Aim of the exercise:
If a line below contains "panel", count it. Report the final total and nothing more.
##########
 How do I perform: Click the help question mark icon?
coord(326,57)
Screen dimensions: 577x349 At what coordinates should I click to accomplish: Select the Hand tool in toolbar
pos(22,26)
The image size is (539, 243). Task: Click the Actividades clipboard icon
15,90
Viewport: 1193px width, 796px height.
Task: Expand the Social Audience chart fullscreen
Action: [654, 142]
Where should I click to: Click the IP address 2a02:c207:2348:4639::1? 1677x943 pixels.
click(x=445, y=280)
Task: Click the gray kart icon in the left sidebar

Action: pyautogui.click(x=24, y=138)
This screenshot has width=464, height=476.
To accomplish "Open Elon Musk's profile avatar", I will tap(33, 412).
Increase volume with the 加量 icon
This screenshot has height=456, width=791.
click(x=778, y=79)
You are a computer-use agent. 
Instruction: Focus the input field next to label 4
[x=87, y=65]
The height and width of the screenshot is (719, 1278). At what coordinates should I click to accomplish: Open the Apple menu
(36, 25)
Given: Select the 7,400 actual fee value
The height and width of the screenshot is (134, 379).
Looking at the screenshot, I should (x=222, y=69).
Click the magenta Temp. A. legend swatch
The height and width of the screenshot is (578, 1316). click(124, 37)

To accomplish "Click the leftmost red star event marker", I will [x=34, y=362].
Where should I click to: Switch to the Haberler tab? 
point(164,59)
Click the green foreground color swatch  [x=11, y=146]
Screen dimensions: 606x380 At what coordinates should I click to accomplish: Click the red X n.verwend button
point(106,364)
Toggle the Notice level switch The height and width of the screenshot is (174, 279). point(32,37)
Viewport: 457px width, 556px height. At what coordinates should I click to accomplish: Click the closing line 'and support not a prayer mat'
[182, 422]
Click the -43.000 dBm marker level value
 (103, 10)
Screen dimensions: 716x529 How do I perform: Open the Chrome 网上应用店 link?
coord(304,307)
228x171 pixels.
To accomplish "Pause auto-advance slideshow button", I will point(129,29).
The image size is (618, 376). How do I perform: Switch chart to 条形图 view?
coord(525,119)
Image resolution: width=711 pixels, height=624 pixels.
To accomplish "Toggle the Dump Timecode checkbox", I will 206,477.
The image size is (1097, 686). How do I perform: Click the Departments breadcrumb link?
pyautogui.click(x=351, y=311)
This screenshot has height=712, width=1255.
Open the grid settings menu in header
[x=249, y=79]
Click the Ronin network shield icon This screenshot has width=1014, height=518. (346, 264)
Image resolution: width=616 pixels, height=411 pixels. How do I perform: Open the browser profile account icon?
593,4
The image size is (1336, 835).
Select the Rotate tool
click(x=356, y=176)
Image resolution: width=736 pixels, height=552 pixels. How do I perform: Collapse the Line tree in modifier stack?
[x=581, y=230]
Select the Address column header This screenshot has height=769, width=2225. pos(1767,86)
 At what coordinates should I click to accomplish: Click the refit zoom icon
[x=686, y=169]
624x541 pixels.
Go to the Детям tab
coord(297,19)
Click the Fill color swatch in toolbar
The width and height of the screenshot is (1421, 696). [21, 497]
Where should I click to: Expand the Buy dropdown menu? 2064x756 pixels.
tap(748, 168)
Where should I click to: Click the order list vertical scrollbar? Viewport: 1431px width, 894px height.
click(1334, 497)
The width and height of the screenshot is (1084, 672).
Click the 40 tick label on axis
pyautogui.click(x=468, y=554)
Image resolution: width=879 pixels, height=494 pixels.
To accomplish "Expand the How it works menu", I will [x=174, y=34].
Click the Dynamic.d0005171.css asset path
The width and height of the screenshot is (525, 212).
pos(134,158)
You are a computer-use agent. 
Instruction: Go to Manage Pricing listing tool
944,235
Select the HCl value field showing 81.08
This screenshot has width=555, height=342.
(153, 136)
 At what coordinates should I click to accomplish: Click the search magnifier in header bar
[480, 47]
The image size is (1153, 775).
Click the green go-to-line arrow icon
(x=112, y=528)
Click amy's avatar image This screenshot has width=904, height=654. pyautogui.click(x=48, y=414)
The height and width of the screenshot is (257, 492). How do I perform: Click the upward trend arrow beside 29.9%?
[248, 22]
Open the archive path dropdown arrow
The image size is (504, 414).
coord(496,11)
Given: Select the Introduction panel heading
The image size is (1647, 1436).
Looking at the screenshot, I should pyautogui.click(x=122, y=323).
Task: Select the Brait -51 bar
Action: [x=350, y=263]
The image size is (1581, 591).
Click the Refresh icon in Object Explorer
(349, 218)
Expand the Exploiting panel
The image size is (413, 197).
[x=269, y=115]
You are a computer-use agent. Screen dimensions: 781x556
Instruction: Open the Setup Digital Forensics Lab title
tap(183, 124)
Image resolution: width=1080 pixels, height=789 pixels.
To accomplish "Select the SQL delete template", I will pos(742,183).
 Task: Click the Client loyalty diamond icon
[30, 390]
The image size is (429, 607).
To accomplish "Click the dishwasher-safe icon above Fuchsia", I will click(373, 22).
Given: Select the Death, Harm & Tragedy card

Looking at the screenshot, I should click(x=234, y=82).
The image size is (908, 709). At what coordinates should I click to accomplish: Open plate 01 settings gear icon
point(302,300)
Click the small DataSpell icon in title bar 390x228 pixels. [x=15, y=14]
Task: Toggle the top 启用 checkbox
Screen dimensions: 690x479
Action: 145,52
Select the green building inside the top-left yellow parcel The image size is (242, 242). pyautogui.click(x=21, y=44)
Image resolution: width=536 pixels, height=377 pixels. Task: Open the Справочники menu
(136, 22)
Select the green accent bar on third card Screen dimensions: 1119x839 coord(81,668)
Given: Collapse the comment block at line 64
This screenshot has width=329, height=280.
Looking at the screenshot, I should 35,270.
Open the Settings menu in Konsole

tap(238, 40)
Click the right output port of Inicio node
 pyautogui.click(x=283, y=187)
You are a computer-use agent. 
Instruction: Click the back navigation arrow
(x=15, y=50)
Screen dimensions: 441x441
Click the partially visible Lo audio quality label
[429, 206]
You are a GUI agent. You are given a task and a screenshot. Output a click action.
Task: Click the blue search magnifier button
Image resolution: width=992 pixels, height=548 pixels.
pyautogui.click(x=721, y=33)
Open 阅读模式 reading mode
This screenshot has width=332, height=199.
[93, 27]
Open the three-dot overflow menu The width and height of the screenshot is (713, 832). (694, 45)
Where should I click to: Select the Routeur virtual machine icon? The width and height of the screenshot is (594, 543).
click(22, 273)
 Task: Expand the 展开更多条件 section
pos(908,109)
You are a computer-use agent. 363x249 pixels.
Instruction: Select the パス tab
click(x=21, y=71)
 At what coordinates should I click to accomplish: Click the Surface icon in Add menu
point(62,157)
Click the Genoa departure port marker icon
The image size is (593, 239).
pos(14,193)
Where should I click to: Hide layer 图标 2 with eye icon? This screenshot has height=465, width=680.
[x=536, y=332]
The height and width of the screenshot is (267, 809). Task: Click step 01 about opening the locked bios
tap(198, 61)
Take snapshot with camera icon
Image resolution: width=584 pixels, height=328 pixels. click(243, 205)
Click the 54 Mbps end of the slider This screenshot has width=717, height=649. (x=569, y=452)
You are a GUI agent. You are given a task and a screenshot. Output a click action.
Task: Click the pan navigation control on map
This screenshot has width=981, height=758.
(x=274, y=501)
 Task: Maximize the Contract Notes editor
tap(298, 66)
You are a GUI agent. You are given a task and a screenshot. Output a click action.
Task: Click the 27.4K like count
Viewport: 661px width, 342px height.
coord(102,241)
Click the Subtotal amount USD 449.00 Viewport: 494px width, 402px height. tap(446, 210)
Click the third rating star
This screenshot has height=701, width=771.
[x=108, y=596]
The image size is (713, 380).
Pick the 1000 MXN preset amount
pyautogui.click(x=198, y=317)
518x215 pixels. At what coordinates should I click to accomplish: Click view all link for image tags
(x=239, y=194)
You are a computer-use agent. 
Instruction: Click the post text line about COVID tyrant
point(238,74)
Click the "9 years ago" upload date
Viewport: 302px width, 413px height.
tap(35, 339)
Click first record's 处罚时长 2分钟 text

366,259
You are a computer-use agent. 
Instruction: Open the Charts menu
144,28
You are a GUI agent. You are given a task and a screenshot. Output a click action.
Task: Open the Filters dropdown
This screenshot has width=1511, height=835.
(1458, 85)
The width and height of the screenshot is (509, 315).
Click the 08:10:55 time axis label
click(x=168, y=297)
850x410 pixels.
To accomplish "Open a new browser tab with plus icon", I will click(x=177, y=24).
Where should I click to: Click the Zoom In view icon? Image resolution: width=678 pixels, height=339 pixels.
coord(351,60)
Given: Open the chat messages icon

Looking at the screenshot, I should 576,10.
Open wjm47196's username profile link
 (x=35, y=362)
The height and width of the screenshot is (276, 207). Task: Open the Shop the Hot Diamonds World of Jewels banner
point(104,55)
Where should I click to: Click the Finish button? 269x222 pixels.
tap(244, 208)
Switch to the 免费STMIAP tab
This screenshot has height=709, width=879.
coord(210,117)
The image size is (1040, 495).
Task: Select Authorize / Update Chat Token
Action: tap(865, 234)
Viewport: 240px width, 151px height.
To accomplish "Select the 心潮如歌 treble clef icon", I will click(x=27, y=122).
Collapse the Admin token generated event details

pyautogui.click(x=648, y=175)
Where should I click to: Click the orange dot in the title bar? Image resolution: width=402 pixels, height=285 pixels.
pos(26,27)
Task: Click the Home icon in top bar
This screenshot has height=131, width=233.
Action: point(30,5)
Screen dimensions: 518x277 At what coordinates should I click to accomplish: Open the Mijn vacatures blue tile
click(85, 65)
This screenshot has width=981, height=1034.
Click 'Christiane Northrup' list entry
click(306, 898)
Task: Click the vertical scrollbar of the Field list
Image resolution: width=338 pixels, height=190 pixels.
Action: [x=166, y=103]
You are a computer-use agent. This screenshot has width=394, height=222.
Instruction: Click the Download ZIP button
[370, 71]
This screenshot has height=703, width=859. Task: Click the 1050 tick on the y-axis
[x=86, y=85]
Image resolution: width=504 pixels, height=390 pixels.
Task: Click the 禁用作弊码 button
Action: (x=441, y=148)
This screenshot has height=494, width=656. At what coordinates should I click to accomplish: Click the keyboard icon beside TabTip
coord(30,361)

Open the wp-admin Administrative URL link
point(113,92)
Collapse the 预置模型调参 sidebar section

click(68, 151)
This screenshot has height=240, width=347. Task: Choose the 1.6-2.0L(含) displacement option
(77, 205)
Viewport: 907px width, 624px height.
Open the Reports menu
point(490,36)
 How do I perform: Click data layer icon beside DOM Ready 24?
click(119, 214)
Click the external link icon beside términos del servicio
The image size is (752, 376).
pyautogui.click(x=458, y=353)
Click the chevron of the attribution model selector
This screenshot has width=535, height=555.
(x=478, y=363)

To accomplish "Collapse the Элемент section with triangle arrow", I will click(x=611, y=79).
##########
Result for this task:
2